January 22, 2025
16:00 -
18:00
Wednesday 22nd January 2025, 16:00-18:00. Room OMHP C0.23 at Oude Manhuispoort 4-6, Center campus
Mini-Workshop on the theme of Multilingual NLP, on the occasion of Rochelle Choenni's PhD defense
Organised by Computational Linguistics Seminar
Wednesday 22nd January 2025, 16:00-18:00. Room OMHP C0.23 at Oude Manhuispoort 4-6, Center campus (note the unusual location and time!).
  • 16h00-16h50: Arianna Bisazza (University of Groningen): Studying Language Evolution and Acquisition with Modern Neural Networks
  • 17h00-17h50: Goran Glavaš (University of Würzburg): How Many Words is A Picture Really Worth? On Training and Evaluating Multilingual Vision-Language Models

Studying Language Evolution and Acquisition with Modern Neural Networks

Arianna Bisazza (University of Groningen)

Why do human languages look the way they do? And what makes us so good at learning language as we grow up? In this talk, I’ll propose that modern NNs are a valuable tool to simulate and study processes of human language evolution and acquisition, provided they are used in the right way. That means: under controlled setups where training data, model architecture, and learning setup are known and can be changed across experiments. I will then present two lines of research following this approach, namely: (1) simulating processes of language change using small NN-agents that learn to communicate with pre-defined artificial languages, and (2) simulating the acquisition of syntax by training LMs on more realistic input data, such as child-directed language. After presenting some of my work in these directions, I’ll end with a discussion of the value of interdisciplinarity and the importance of experimenting in small controlled setups, rather than focusing all our efforts on the evaluation of Large Pre-trained Language Models.
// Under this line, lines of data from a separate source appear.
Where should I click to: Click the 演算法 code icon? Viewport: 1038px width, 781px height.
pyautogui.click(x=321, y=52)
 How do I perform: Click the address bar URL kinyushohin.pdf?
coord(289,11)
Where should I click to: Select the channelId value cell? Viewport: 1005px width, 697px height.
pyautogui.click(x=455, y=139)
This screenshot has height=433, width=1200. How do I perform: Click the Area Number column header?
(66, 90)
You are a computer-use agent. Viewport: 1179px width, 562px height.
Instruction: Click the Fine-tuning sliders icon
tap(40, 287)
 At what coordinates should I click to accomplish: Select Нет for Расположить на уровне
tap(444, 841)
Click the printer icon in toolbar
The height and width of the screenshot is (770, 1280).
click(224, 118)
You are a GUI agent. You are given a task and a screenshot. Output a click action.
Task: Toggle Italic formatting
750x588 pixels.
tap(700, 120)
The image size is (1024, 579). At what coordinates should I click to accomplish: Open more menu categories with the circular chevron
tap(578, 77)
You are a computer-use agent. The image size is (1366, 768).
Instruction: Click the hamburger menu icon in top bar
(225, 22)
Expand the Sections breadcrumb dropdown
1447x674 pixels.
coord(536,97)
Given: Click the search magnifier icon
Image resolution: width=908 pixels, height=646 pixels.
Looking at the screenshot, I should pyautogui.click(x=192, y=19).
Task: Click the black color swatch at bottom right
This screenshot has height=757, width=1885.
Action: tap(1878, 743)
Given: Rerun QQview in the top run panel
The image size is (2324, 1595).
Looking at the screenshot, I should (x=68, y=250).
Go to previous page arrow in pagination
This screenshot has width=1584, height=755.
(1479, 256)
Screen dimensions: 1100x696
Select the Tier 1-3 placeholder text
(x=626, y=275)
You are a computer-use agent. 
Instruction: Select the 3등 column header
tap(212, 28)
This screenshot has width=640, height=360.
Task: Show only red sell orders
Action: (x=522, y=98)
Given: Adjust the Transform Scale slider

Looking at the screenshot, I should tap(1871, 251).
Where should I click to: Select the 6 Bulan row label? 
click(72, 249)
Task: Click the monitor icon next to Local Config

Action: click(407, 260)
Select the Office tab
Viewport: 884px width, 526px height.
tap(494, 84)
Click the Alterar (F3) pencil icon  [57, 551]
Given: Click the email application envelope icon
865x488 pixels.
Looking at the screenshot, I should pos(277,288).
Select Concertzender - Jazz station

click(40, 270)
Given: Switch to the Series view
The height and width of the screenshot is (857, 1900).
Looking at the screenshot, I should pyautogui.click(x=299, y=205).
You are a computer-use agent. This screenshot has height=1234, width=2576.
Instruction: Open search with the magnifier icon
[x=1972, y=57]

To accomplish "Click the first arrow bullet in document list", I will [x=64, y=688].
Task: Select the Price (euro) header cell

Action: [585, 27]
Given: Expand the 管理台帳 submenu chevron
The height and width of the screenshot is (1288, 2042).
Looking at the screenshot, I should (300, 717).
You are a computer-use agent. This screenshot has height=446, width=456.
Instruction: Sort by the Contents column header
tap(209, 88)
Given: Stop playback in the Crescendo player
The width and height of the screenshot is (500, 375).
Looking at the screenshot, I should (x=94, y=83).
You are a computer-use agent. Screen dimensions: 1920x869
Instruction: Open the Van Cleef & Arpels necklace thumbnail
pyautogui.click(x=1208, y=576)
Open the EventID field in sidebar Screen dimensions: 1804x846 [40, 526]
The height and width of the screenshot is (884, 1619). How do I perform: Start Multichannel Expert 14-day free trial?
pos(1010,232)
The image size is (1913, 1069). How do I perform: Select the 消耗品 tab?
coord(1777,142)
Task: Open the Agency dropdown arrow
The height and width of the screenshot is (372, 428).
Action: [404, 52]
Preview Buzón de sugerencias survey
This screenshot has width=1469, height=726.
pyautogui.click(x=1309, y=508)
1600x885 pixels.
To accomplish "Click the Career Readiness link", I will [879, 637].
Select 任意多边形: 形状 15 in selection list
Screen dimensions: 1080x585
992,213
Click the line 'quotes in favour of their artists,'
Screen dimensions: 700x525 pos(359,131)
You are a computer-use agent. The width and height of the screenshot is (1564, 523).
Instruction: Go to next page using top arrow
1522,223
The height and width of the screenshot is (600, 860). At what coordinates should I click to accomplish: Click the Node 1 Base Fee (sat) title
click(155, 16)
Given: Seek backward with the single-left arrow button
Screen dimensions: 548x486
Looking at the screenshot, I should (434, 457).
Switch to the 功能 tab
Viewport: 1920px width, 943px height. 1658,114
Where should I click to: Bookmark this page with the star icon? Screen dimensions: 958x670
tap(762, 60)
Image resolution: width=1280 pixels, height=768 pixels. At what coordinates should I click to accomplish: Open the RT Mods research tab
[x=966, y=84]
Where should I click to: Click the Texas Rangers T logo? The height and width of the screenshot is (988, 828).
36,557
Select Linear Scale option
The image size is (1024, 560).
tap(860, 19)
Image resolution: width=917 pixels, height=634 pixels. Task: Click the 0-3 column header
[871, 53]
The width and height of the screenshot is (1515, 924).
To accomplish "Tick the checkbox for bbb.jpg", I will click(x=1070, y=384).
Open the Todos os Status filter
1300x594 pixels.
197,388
How Many Words is A Picture Really Worth? On Training and Evaluating Multilingual Vision-Language Models

Goran Glavaš (University of Würzburg)

Large Vision-Language Models (LVLMs), commonly obtained by aligning a pretrained visual encoder (e.g., a Vision Transformer, ViT) to a pre-trained large language model (LLM), have recently led to impressive results not only in image captioning, but also on a wide range of visual understanding and reasoning tasks (e.g., visual question answering). Nonetheless, there are a number of factors involved, ranging from the architecture of the alignment module to the exact “training mix” (i.e., training tasks and data) that strongly determine the effectiveness of the resulting LVLM. Moreover, LVLMs (much like their text-only counterparts), are not inherently multilingual and suffer from hallucination. In this talk, I’ll explore training and evaluation protocols for LVLMs, focusing in particular on (i) efficiently training  competitive massively multilingual LVLMs, (ii) training with grounding objectives, reported to reduce hallucinative tendencies of LVLMs, and (iii) pitfalls of existing LVLM evaluation and possible remedies.